An Adaptive Proximal ADMM for Nonconvex Linearly Constrained Composite Programs
Leandro Farias Maia, David H. Gutman, Renato D. C. Monteiro, Gilson N. Silva
TL;DR
This work develops Adapt-ADMM, a parameter-free, adaptive proximal ADMM for nonconvex linearly constrained composite programs with a weakly convex smooth part and block-separable convex nonsmooth part. The method employs adaptive inner solvers (ABIPP) and adaptive prox stepsizes, enabling inexact block updates and efficient dual/penalty updating without knowledge of problem weak convexity constants. Theoretical contributions include convergence guarantees to a $(\rho,\eta)$-stationary point with complexity ${\cal O}\left(B\max\{\rho^{-3},\eta^{-3}\}\right)$ iterations and improved dependence on the number of blocks relative to prior proximal-ADMM results, all without assuming a last-block condition. Numerical experiments across three nonconvex, block-structured problems demonstrate significant computational benefits and robustness of Adapt-ADMM compared to fixed-parameter variants.
Abstract
This paper develops an adaptive proximal alternating direction method of multipliers (ADMM) for solving linearly constrained, composite optimization problems under the assumption that the smooth component of the objective is weakly convex, while the non-smooth component is convex and block-separable.

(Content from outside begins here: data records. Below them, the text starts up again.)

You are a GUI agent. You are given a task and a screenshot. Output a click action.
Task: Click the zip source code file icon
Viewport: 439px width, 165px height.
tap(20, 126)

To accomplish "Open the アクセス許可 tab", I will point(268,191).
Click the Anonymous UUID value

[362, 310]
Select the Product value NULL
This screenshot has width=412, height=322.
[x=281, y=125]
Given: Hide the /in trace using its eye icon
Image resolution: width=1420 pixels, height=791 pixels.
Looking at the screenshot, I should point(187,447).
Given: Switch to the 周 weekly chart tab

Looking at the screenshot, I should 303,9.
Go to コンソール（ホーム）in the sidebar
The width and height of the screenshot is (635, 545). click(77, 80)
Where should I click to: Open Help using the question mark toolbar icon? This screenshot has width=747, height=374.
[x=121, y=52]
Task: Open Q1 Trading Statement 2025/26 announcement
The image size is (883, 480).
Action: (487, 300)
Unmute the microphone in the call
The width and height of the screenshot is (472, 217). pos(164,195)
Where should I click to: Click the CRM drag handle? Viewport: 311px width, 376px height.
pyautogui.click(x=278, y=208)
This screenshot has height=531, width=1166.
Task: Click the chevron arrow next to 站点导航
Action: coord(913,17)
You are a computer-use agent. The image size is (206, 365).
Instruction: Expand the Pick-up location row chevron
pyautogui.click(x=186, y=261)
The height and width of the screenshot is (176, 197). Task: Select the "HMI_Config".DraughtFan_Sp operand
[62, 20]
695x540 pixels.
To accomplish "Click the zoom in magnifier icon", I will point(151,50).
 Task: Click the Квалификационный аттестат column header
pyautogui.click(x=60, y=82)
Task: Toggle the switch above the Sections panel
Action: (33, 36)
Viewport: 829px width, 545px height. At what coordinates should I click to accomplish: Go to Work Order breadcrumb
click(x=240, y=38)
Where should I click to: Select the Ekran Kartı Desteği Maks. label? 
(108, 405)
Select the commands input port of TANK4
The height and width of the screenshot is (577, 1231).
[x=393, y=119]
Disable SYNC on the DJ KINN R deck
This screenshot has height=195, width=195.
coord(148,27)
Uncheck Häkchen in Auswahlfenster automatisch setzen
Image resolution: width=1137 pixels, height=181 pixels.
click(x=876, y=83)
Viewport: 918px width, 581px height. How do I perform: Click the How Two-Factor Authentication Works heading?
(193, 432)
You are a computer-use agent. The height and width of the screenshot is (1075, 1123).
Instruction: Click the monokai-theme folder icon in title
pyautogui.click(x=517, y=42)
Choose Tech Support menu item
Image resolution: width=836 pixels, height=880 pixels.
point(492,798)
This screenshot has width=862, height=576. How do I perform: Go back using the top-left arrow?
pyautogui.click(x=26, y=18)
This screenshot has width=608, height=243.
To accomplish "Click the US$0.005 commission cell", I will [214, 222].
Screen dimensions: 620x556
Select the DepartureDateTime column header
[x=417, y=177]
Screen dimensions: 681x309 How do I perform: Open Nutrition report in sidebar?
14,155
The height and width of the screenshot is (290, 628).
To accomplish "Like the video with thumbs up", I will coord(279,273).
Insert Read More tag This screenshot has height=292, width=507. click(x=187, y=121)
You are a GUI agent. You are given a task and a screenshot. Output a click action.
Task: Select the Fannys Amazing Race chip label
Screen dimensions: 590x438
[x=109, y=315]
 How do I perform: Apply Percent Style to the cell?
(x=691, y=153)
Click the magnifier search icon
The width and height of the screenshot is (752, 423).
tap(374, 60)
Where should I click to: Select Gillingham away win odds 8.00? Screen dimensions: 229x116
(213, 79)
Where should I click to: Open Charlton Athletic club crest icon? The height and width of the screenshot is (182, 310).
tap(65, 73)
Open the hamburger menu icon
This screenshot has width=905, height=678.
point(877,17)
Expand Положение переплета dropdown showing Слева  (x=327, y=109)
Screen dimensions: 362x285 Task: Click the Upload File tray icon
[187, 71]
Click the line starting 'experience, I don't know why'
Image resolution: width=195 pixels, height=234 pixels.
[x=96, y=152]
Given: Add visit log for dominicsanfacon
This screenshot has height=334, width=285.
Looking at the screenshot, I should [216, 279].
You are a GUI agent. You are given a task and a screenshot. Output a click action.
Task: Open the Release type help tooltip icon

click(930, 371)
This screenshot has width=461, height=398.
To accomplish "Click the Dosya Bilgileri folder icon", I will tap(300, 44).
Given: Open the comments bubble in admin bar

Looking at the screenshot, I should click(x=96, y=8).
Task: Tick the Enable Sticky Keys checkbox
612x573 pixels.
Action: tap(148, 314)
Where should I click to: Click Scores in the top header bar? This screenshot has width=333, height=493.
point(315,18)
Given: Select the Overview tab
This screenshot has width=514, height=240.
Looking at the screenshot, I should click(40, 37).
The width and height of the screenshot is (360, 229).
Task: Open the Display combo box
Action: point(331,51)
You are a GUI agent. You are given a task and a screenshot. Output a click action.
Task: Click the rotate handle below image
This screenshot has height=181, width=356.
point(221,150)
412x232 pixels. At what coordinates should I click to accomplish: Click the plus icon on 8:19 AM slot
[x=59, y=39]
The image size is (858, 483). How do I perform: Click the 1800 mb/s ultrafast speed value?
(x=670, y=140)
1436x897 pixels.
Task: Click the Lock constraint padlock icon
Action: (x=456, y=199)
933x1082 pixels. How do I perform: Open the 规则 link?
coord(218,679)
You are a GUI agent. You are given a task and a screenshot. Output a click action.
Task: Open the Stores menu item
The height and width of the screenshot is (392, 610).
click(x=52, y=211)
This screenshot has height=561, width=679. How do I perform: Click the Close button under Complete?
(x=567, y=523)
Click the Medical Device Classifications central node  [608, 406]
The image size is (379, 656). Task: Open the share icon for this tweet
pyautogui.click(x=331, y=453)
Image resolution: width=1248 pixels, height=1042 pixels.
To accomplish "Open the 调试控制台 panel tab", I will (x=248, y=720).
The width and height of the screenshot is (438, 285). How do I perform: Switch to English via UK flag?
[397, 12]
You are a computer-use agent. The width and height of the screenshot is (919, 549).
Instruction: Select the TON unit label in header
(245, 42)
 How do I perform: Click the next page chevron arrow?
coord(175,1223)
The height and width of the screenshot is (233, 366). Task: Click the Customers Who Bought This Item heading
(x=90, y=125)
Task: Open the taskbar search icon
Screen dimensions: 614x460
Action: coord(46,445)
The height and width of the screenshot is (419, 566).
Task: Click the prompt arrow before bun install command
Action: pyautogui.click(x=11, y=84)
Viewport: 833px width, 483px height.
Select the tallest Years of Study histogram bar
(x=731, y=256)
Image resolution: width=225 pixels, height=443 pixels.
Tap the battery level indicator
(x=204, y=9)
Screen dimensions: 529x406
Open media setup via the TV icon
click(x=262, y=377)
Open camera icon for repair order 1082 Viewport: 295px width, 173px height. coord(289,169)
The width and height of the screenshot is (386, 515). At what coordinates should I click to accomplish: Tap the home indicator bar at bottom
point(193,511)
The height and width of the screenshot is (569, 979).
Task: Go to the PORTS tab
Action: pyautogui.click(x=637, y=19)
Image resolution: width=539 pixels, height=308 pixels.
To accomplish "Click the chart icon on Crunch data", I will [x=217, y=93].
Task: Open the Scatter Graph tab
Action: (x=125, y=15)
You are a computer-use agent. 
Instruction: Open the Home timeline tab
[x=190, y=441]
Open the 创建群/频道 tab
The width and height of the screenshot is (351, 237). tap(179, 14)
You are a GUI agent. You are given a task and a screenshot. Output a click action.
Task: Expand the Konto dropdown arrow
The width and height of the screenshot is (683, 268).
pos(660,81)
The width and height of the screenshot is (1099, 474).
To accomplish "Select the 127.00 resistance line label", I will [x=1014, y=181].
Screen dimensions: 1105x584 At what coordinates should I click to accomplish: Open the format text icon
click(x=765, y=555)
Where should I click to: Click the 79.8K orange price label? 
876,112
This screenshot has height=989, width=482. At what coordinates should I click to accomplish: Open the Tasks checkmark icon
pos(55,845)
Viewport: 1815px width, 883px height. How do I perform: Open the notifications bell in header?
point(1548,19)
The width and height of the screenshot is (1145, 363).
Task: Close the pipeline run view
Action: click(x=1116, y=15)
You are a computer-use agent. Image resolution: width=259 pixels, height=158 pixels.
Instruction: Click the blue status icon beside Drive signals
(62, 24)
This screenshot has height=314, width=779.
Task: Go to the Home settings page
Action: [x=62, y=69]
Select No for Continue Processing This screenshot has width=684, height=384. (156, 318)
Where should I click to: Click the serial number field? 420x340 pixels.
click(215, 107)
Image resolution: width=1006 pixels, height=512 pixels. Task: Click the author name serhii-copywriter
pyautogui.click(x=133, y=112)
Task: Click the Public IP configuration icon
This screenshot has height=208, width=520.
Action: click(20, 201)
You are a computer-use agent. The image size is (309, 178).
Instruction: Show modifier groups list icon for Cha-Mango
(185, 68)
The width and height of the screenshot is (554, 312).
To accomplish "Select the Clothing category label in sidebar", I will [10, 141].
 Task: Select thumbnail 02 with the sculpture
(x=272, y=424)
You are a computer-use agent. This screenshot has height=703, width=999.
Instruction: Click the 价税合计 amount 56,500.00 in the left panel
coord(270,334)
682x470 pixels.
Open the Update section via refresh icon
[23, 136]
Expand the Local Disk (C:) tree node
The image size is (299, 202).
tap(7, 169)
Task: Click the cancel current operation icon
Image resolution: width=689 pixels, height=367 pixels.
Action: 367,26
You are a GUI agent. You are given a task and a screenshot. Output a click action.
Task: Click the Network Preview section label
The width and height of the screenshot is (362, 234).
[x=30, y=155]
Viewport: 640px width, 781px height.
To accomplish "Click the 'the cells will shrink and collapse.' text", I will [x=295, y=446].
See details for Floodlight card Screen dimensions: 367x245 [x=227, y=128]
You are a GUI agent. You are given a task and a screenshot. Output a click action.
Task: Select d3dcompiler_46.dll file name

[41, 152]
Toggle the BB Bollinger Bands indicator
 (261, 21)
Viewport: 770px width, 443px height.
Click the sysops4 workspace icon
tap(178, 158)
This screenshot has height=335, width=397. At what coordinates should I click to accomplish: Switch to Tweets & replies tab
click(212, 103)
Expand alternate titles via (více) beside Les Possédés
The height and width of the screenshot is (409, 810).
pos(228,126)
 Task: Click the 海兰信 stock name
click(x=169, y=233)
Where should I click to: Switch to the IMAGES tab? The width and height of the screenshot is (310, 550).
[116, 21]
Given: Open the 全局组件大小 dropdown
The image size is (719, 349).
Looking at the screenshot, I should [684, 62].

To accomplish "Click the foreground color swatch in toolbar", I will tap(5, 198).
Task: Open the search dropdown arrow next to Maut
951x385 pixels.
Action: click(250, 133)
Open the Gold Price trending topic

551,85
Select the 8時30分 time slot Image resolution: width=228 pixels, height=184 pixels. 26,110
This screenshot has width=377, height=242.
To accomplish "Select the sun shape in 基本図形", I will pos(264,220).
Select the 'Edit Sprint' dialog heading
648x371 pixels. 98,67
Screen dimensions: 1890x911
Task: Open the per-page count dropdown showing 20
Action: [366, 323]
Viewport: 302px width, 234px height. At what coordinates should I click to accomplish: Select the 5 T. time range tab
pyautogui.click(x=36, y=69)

The proposed method is adaptive to all problem parameters, including smoothness and weak convexity constants, and allows each of its block proximal subproblems to be inexactly solved. Each iteration of our adaptive proximal ADMM consists of two steps: the sequential solution of each block proximal subproblem; and adaptive tests to decide whether to perform a full Lagrange multiplier and/or penalty parameter update(s). Without any rank assumptions on the constraint matrices, it is shown that the adaptive proximal ADMM obtains an approximate first-order stationary point of the constrained problem in a number of iterations that matches the state-of-the-art complexity for the class of proximal ADMM's. The three proof-of-concept numerical experiments that conclude the paper suggest our adaptive proximal ADMM enjoys significant computational benefits.